Recently rebuilt my power steering cylinder and took my 1970 for a test drive. At then end, i noticed my brake pedal was extremely soft. When I got home I opened the master cylinder and the front reservoir was completely empty and the rear one over the fill mark. The gasket was also out of shape. Figured id ask for insight before I start the process of tracking problems.
rear brakes are possibly leaking. Remove drums & inspect. New gasket or new mas cyl too. If no fluid found then the master cyl is leaking into the booster…
You don’t say whether the brake system is power or manual and you don’t say if it is disc or drum. More information is needed to help you.
I do have a power system. Ive got disc brakes in the front and drum in the back.
In that case remove the master cylinder. Likely it is leaking into the brake booster. I would have both rebuilt.
Do you suspect brake fluid has migrated from the front chamber to the rear? That would be unusual because the pressure in the rearmost (primary) cylinder is typically a few bar higher than the pressure in the front (secondary) chamber.
Definitely start by looking for leaks at the rear wheel cylinders. If there is any fluid on the brake shoes you need to replace them and clean any fluid from the drum. Contaminated shoes grab and are dangerous, especially on the rears.
Did you fill the rear chamber before replacing front pads? The fluid in the chamber that works the disc brakes will drop as the pads wear. A common mistake is to top off the fluid, replace the pads at a later time, which when you push the pistons back into the calipers causes the fluid to be higher than full.
If the master cylinder is leaking into the booster you should be able to easily see that by separating the MC from the booster and looking for fluid at the rear piston/push rod interface.

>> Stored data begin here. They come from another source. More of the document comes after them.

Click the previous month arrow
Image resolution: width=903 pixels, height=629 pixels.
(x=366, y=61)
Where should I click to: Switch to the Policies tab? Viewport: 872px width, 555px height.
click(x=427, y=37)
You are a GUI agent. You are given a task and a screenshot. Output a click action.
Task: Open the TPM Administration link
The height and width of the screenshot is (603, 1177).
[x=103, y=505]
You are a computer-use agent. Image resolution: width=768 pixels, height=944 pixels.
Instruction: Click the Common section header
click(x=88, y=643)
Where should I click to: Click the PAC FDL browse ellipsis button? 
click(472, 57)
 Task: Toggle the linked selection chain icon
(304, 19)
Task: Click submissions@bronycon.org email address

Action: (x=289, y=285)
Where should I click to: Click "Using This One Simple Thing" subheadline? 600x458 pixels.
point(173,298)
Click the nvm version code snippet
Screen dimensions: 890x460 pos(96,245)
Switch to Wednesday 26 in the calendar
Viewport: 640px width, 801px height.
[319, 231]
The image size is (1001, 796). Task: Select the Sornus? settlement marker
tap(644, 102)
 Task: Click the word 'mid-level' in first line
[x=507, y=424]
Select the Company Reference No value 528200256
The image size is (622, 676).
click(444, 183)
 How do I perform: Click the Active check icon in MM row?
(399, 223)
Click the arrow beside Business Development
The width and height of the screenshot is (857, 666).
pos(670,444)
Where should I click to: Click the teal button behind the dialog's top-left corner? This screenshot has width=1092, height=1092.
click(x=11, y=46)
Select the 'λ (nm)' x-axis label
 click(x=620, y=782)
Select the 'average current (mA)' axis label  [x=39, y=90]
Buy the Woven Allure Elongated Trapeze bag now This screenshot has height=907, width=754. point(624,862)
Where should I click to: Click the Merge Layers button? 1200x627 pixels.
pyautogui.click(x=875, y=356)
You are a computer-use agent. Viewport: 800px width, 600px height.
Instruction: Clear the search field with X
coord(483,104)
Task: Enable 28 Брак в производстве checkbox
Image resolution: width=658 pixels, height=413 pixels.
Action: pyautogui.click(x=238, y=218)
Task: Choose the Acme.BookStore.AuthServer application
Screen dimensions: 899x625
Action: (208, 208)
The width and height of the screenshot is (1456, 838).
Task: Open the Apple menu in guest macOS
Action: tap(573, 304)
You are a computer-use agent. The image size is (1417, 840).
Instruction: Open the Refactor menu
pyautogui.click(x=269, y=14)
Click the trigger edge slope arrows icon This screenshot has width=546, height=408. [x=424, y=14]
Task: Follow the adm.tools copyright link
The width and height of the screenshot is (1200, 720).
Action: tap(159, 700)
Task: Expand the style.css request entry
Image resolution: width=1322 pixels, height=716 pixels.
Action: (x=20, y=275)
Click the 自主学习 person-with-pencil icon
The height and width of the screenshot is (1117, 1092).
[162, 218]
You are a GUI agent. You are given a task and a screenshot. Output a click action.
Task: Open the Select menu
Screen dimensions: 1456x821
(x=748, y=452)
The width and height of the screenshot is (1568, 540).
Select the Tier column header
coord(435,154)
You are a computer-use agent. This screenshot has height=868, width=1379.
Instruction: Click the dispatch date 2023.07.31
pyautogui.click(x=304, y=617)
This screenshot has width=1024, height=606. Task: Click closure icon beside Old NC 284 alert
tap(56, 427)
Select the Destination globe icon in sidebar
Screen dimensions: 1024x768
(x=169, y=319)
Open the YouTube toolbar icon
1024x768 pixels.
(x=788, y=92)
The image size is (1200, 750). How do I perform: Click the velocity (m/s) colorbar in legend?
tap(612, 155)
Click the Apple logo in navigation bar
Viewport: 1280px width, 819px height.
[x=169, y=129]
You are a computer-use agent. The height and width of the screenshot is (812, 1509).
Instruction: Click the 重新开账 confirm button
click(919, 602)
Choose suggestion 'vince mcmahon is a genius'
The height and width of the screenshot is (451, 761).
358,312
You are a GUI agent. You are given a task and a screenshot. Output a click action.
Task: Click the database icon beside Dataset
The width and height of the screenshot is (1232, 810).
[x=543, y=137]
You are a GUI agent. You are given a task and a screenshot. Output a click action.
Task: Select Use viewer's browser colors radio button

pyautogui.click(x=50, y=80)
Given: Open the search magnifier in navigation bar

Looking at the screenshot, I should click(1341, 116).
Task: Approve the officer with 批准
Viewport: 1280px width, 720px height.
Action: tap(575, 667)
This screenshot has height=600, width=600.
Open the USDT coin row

When the brake fluid kept going away in my '67, non powered system, I found the seal in the MC was bad. It was leaking out through the plunger hole. I had brake fluid all over both sides of the fire wall. Got a new MC from RockAuto, no problems since.
Rick
BTW, I had replaced the original MC a couple years back when I upgraded to front discs (from a Lincoln Versalles), (and yes, I added the proportioning valve at the rear axel), but RockAuto replaced the MC under warranty.
Thanks for all the help. Looks like the master cylinder seals are just going out and sucking fluid into the booster. I couldn’t find any other leaks. So plan is to replace the cylinder and see if that does it.
…and the booster? The fluid that leaked into the booster needs to be neutralized. How? Good question. The reason is that it may work today but in time the brake fluid will damage the diaphragms inside and then your doing it all over again.
Well i guess ill replace the booster while im at it!
There are no good replacements available. Only crappy ones that don’t work. Send your original to Booster Steve and it will get rebuilt properly.
Scott Taylor and I have been using this one and we have had good luck so far.
70 uses the Bendix unit without teardrop pushrod. WCCC has the Booster Steve rebuilds if you don’t have the correct core:
Brake Booster - Power - Bendix - PREMIUM - Rebuilt - PRE-PAY CORE CHARGE ~ 1970 Mercury Cougar / 1970 Ford Mustang ( 1970 Mercury Cougar, 1970 Ford Mustang ) at West Coast Classic Cougar :: The Definitive 1967 - 1973 Mercury Cougar Parts Source
I need to try one of those!
So I did go ahead and order a new MC and booster. Figured id go ahead and retrace all my lines to double check everything. While doing so, I noticed my pressure differential valve assembly seems to be leaking. I assume this is also contributing.
That could be the entire problem. Too bad you chose to shotgun parts.